Task to carry out
Check each line of the entries. Copy the ones that contain the string "Sort".

____________

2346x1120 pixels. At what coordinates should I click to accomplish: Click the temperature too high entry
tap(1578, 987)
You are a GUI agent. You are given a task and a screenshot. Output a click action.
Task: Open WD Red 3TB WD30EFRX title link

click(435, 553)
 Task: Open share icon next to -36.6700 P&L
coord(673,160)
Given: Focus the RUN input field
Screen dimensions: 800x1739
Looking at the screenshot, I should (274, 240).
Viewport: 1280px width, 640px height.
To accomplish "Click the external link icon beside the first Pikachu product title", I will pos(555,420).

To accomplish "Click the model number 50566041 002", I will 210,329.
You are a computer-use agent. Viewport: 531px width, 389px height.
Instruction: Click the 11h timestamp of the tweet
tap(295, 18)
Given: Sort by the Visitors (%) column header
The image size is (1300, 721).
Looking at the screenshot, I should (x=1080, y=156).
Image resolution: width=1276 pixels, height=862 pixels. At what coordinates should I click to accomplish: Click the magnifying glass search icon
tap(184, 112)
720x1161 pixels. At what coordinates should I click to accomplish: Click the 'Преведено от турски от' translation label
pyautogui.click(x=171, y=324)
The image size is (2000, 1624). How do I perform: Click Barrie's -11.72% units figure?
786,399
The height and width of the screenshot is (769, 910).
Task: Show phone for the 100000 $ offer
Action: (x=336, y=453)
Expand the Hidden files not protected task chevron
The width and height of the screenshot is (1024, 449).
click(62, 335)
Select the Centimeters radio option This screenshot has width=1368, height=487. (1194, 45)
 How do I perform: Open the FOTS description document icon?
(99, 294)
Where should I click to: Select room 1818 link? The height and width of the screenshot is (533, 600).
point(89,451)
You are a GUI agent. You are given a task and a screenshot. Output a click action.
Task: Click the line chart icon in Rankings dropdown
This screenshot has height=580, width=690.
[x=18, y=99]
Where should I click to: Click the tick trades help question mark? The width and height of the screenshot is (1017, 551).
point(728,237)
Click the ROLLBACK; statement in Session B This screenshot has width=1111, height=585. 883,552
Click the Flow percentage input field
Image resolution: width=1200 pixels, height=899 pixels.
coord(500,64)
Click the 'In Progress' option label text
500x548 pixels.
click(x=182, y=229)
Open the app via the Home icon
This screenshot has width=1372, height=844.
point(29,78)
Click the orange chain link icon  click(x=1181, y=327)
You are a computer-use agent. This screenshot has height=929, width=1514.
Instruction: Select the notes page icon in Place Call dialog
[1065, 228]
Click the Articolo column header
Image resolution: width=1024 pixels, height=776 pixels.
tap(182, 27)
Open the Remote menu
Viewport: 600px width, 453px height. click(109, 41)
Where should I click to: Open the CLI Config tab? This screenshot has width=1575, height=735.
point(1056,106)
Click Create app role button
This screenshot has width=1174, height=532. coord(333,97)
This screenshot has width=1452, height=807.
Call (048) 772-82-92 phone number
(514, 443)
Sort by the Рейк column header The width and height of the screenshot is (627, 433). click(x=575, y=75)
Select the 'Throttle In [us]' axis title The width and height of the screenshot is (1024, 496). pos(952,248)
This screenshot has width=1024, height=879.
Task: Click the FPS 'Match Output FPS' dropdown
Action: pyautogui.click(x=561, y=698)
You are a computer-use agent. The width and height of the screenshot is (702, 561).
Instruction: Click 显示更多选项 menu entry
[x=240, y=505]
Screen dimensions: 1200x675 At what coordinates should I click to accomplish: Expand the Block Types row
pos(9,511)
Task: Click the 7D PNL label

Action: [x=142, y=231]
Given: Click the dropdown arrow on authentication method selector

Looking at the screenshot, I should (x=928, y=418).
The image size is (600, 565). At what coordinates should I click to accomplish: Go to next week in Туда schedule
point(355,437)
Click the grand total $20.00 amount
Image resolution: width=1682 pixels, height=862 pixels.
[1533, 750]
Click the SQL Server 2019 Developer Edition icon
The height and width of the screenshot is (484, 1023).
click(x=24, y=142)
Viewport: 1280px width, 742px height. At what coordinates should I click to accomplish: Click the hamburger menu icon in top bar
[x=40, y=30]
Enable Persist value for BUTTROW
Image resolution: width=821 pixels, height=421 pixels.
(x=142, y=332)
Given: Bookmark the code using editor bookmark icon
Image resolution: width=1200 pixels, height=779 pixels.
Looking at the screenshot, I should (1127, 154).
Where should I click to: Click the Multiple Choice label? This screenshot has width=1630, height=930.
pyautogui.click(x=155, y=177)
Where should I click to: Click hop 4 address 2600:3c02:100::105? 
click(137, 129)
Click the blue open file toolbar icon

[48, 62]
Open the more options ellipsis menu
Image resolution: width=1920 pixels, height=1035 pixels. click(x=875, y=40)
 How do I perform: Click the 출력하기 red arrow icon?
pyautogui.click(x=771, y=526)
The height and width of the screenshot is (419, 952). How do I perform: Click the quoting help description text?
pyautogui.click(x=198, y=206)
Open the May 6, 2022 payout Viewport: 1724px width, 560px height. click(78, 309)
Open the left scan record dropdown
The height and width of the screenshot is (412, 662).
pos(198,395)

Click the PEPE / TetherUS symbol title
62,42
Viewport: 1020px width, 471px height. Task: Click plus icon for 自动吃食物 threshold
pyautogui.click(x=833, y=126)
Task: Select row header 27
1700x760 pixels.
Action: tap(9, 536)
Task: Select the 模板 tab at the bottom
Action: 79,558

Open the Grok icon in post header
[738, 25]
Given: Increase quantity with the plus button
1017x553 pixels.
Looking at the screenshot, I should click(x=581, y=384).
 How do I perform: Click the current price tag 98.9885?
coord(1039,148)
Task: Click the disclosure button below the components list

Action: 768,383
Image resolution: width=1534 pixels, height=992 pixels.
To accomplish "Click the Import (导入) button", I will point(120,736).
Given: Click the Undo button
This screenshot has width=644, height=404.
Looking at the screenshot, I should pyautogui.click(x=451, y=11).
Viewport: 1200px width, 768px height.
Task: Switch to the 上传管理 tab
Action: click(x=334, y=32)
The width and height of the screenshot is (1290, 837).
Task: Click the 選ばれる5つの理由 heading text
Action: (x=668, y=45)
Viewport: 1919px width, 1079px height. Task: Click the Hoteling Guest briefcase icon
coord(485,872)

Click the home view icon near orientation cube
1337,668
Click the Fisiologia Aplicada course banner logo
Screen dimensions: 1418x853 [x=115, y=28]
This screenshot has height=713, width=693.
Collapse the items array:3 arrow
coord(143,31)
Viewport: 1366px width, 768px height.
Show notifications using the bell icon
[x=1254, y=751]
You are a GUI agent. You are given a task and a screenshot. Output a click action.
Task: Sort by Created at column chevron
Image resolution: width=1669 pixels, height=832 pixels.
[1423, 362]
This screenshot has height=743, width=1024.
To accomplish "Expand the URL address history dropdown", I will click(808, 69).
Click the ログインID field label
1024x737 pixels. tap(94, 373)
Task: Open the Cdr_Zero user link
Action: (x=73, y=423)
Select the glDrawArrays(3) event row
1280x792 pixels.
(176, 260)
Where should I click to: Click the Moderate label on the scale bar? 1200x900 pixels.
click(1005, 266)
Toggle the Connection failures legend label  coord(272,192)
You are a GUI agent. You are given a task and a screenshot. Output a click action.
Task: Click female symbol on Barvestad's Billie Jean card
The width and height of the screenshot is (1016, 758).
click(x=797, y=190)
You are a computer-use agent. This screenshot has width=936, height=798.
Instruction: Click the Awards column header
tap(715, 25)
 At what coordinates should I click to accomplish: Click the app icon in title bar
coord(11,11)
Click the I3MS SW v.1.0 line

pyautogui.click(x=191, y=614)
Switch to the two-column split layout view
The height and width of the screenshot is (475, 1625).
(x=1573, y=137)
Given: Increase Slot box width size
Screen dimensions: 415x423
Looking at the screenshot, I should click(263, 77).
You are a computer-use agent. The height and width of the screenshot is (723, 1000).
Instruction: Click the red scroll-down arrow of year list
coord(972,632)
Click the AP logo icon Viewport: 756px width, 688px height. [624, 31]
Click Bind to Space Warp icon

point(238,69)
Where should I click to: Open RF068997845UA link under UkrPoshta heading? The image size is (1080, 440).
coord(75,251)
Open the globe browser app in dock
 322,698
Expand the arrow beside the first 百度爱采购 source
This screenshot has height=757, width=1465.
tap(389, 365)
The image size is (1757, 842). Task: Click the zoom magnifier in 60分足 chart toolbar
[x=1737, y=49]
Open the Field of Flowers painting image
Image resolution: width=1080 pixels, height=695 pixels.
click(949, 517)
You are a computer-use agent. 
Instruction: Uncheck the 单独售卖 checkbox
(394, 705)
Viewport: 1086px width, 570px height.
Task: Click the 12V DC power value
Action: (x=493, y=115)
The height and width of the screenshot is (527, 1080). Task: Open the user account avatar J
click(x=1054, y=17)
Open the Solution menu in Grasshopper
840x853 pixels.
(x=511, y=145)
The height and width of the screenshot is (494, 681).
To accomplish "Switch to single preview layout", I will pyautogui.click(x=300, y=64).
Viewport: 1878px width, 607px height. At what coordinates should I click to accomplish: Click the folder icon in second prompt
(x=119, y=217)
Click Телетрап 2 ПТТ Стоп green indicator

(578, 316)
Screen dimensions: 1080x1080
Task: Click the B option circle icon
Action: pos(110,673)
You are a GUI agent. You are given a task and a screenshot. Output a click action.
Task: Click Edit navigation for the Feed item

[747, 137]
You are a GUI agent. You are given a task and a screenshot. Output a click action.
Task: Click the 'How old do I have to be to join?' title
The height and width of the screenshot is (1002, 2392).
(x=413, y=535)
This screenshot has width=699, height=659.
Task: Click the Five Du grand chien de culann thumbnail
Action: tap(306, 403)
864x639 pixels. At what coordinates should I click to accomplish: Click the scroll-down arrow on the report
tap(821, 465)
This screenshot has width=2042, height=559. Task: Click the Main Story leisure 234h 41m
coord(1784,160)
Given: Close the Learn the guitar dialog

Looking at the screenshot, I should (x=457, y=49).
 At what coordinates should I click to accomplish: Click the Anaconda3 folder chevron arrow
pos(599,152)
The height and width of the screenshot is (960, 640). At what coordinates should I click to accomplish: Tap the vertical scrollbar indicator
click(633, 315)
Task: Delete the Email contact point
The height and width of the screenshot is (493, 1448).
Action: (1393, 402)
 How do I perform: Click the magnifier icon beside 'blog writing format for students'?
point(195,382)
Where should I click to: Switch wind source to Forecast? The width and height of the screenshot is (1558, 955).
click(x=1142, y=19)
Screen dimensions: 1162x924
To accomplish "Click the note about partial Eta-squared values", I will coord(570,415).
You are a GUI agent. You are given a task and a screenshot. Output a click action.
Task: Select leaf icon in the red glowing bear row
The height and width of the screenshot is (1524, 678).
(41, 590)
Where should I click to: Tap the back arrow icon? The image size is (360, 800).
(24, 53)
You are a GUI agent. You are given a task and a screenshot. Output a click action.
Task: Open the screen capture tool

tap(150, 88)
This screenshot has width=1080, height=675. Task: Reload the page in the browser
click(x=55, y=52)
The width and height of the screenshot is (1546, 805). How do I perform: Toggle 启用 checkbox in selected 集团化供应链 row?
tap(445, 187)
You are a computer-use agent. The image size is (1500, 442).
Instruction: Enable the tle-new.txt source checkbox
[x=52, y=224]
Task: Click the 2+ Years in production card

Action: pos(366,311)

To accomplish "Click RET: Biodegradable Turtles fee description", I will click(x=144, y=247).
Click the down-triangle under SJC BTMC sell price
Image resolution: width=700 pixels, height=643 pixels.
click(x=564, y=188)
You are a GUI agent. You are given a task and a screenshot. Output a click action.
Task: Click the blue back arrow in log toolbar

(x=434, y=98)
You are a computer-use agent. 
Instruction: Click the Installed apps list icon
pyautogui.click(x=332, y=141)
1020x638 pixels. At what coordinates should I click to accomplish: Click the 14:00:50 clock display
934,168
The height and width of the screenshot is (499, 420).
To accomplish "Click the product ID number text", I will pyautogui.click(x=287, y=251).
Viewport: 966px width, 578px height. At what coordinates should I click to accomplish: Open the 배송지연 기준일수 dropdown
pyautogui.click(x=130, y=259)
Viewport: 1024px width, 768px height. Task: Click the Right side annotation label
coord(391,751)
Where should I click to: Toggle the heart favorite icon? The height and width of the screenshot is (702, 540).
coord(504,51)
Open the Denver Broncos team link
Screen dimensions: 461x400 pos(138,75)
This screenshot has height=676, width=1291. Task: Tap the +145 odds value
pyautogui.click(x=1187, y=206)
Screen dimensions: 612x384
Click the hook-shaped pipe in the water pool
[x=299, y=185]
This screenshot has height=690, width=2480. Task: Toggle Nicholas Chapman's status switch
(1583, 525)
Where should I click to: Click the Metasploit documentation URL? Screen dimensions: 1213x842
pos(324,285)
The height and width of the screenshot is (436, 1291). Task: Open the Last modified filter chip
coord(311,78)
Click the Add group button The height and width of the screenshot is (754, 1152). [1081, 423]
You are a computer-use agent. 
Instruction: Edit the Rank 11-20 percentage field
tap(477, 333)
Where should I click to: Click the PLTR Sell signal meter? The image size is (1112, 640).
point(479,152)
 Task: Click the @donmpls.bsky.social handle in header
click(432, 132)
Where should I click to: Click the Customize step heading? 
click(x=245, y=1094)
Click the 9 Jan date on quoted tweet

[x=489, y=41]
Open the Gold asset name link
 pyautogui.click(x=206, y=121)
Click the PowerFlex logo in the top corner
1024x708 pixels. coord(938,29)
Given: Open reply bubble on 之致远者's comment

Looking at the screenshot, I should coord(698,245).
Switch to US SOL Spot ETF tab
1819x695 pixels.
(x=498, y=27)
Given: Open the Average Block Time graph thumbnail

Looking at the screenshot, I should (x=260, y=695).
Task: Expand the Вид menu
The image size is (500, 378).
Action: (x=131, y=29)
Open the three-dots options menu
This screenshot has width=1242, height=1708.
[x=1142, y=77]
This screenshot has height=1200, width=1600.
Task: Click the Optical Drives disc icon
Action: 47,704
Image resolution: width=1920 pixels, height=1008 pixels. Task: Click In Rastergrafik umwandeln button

____________

Answer area
Given: Sort by the Visitors (%) column header
Sort by the Рейк column header The width and height of the screenshot is (627, 433). click(x=575, y=75)
Task: Sort by Created at column chevron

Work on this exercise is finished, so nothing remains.